_Exercise objective_
Copy verbatim from the children's health initiative text below the passage that begins with the words containing "This initiative will" and ends with "and their children.".
*** Opening of Source text ***
Children's Health Initiative
Significant gaps remain in children's health coverage. In 1995, 10 million children in America lacked health insurance. The President's children's health initiative will extend coverage to up to 5 million uninsured children by 2000 by strengthening Medicaid for poor children, building innovative State programs for working families, and continuing health coverage for children of workers who are between jobs. Today, the Association of American Medical Colleges issued a letter of support for the Clinton Administration's children's health initiative.
12-Month Continuous Eligibility. Currently, many children receive Medicaid protection for only part of the year. The President's fiscal year 1998 budget gives States the option to provide one year of continuous Medicaid coverage to children. The budget invests $3.7 billion over five years, covering an estimated million children who would otherwise be uninsured.
Outreach. The President also proposes to work with the Nation's Governors, communities, advocacy groups, providers, and businesses to develop new ways to reach out to the 3 million children eligible but not enrolled in Medicaid.
The President's budget provides $3.8 billion between 1998 to 2002 ($750 million a year) in grants to States. States will use these grants to provide insurance for children, leveraging State and private investments in children's coverage through a matching system (as in Medicaid). States have flexibility in designing eligibility rules, benefits (subject to minimums set by the Secretary), and delivery systems.
The Federal grants, in combination with State and private money, will cover an estimated one million children whose families earn too much to qualify for Medicaid but too little to afford private coverage. The grant program will also increase Medicaid enrollment by about 400,000 kids since some families interested in the new program will learn that their children are in fact eligible for Medicaid.
The President's budget will give States grants to temporarily cover workers between jobs, including their children, at a cost of $9.8 billion over the budget window. The program, which is structured as a four-year demonstration, will offer temporary assistance (up to 6 months) to families who would otherwise lose their coverage. This assistance may be used to purchase coverage from the worker's former employer (through COBRA) or other private plans, at States' discretion.
This initiative will help an estimated 3.3 million working Americans and their families, including 700,000 children, in any given year.
The President's budget also makes it easier for small businesses to establish voluntary purchasing cooperatives, increasing access to insurance for workers and their children.
*** Close of Source text ***
*** Opening of Material shown ***
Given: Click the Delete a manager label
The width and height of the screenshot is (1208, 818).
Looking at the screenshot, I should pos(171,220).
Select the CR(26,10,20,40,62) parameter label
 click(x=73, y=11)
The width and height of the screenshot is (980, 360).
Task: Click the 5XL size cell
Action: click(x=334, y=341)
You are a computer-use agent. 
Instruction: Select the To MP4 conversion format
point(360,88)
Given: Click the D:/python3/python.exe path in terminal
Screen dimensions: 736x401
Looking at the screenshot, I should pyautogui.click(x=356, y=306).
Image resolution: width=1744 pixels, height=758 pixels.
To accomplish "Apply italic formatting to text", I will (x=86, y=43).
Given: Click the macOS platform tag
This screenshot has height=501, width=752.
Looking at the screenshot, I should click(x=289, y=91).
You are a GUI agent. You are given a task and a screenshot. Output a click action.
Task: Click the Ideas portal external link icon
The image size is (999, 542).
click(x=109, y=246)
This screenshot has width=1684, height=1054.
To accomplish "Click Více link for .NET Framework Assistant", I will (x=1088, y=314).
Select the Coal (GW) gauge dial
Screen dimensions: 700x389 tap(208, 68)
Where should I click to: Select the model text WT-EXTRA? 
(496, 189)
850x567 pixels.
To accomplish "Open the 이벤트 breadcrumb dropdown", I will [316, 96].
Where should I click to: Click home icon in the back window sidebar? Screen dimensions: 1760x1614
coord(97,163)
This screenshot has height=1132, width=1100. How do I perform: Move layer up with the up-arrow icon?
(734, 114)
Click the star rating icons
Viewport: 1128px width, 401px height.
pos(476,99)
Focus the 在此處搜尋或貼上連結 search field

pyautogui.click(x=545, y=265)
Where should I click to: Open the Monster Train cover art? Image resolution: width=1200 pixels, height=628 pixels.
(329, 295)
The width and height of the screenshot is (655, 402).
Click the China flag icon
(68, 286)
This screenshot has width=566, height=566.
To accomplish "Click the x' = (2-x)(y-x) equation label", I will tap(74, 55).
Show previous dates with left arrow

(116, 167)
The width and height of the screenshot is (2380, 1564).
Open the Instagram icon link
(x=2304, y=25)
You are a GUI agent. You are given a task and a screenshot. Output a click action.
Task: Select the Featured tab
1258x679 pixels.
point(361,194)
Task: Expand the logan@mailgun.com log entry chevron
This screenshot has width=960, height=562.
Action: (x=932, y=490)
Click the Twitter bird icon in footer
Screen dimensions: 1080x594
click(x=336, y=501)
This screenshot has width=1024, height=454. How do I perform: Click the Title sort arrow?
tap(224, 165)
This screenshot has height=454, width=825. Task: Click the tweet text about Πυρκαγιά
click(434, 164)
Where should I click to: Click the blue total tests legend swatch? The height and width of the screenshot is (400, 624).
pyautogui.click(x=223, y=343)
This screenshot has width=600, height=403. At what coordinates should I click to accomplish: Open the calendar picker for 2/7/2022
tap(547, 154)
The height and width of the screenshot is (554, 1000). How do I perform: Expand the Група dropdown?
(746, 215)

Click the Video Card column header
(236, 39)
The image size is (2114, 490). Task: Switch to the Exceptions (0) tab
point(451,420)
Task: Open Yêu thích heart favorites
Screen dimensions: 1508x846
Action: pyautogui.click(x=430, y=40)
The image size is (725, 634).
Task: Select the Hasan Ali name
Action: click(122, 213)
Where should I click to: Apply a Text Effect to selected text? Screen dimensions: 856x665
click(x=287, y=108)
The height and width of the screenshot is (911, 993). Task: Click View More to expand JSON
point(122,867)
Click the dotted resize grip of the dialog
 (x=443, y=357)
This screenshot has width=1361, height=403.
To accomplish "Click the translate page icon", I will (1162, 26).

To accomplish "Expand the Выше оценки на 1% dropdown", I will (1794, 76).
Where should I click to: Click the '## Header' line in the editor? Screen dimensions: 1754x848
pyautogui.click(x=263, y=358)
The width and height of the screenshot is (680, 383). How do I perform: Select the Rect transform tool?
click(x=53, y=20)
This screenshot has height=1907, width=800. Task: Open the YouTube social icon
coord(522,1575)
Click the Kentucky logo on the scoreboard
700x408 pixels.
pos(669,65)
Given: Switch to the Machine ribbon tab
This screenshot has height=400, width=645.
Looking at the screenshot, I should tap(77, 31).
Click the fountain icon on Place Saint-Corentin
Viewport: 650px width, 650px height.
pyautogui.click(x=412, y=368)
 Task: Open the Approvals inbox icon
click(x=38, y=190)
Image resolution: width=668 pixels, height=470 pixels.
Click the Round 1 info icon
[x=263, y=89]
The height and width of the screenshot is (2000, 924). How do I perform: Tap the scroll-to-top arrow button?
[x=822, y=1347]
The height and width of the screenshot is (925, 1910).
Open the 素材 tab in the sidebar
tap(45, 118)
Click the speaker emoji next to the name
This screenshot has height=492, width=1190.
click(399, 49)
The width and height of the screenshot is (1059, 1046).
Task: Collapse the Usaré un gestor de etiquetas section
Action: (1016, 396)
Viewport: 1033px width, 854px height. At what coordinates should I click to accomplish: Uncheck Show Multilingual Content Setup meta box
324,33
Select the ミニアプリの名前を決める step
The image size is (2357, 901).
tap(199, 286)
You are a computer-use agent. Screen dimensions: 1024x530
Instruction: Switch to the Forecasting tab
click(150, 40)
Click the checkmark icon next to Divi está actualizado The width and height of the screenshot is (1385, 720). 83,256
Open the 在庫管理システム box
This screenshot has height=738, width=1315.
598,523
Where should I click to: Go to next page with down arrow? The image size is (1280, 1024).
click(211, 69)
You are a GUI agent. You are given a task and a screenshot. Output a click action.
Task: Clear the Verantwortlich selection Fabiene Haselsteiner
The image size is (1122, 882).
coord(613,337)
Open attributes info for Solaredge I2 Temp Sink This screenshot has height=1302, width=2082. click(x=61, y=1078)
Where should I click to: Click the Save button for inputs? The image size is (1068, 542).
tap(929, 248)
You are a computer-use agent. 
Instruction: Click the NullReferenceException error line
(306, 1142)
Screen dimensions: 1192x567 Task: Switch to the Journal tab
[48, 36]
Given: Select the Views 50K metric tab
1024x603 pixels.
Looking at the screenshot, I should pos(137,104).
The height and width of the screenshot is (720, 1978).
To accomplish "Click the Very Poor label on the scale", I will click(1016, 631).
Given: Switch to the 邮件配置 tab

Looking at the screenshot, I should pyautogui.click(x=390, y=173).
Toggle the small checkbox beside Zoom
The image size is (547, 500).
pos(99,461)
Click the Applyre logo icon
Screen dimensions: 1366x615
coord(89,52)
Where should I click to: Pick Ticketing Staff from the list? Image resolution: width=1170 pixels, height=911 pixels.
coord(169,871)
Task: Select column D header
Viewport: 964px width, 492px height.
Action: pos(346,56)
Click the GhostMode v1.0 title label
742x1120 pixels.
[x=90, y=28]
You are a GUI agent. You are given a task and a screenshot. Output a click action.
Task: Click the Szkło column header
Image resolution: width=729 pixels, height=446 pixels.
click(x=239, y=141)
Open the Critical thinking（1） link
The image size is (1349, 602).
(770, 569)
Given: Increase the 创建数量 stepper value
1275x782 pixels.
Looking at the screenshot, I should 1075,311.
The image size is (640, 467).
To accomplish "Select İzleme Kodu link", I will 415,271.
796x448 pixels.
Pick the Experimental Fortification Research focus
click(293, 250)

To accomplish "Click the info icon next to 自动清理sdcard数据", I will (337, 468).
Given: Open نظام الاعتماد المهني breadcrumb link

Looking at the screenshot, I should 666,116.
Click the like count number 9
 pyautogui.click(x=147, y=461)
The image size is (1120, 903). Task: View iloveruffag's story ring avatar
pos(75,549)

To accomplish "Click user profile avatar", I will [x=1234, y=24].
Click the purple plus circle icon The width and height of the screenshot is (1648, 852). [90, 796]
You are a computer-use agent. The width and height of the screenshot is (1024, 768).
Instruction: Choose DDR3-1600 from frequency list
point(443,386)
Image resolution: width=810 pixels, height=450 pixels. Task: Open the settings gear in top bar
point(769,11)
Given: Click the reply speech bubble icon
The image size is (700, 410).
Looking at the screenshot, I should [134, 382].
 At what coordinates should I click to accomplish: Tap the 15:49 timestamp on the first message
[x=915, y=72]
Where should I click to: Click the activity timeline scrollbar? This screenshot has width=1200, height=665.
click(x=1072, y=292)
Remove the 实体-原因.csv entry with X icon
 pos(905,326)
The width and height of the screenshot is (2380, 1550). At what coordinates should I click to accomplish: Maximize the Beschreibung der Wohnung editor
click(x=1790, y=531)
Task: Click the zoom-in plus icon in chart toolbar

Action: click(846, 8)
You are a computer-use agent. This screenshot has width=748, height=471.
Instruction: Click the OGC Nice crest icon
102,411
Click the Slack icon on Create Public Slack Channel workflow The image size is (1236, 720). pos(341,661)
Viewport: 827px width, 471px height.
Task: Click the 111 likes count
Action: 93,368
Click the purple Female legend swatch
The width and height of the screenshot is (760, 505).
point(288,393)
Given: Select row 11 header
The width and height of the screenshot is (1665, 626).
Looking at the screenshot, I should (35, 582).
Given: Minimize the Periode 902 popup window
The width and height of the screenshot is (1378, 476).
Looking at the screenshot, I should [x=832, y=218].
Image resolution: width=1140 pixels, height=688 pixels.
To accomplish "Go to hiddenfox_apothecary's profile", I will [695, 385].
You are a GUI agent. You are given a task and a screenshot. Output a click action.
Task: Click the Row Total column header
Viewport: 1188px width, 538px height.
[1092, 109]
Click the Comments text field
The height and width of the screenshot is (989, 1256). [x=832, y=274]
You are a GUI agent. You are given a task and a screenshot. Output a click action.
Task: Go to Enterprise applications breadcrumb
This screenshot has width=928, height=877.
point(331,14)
*** Close of Material shown ***
_Solution below_
This initiative will help an estimated 3.3 million working Americans and their families, including 700,000 children, in any given year.
The President's budget also makes it easier for small businesses to establish voluntary purchasing cooperatives, increasing access to insurance for workers and their children.